One check for such measures is to install dyad teams of clinical and nonclinical leaders to coordinate a balanced set of measures that matter and provide the discipline to track over time, Thompson says.

Create a sense of purpose, not a collection of projects

Give up the idea that you can control every aspect of change. Change is organic. It may fight back. Things will happen.

Gundersen Health drew widespread attention and acclaim in the past decade with its commitment to save energy and reduce the amount of pollution it was generating as a health system.

Gundersen set an ambitious goal in 2008 that the system would reduce carbon emissions by 90%, and be 100% powered by renewable sources of energy, by 2014.

It all seemed to be going well, for a while.
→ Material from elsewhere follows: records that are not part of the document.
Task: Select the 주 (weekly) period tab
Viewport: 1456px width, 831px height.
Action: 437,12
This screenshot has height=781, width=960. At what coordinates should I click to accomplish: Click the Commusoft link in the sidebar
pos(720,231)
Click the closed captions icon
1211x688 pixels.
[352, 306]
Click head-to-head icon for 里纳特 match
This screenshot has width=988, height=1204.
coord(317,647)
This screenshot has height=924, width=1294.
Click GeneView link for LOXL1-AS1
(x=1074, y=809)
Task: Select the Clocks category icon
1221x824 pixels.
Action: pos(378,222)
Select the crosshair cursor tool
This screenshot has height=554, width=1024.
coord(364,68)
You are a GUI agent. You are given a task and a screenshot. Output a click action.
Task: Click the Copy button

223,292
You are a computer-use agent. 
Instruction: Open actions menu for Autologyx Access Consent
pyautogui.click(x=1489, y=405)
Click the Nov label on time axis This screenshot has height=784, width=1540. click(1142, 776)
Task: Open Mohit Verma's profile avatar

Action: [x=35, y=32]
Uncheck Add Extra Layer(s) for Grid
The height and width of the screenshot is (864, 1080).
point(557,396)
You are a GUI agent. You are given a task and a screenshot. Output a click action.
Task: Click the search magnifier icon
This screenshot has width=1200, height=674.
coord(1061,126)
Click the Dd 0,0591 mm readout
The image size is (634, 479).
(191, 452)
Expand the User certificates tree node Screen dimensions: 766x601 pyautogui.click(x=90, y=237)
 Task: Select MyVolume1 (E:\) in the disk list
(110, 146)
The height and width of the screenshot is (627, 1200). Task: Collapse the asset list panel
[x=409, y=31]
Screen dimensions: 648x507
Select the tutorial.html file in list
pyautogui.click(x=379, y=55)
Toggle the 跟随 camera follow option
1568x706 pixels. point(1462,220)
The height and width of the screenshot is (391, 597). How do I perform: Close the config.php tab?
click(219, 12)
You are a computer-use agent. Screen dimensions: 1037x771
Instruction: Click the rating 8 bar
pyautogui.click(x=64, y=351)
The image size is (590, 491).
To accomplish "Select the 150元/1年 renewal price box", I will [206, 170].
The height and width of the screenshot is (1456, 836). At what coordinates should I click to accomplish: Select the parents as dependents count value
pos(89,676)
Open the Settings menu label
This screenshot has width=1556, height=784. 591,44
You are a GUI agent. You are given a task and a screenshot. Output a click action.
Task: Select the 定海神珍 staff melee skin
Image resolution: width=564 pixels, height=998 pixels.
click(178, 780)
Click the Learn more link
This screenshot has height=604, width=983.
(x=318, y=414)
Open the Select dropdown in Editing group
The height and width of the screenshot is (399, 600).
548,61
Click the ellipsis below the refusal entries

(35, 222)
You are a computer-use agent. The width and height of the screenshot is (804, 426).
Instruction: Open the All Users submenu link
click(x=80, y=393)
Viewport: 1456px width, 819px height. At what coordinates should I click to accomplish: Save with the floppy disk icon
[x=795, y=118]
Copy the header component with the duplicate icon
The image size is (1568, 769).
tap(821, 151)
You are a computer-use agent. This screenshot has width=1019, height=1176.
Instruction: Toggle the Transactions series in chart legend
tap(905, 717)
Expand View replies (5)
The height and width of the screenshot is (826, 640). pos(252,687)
Then turbines that were supposed to generate power didn't work as planned.

A plan to use vented gas from a local brewery to power a generator failed when the brewery switched from beer to hard lemonade.

"There will be a project, and they'll hold it up and they'll celebrate too much and make too big a deal of it, and then it falls apart."

—Jeff Thompson, MD, executive adviser and chief executive officer emeritus, Gundersen Health System

So whether it is patient safety or mortality or the environment, leaders must keep the team focused on the end goal and not get too far down or too far up along the way.

"There will be a project, and they'll hold it up and they'll celebrate too much and make too big a deal of it, and then it falls apart," Thompson says.

Gundersen's team was able to "stay on the principles. The principles were that we were causing pollution and we believed we could lower the cost of care, improve the local economy, and address the pollution all at the same time."

Jim Molpus is an editor for HealthLeaders.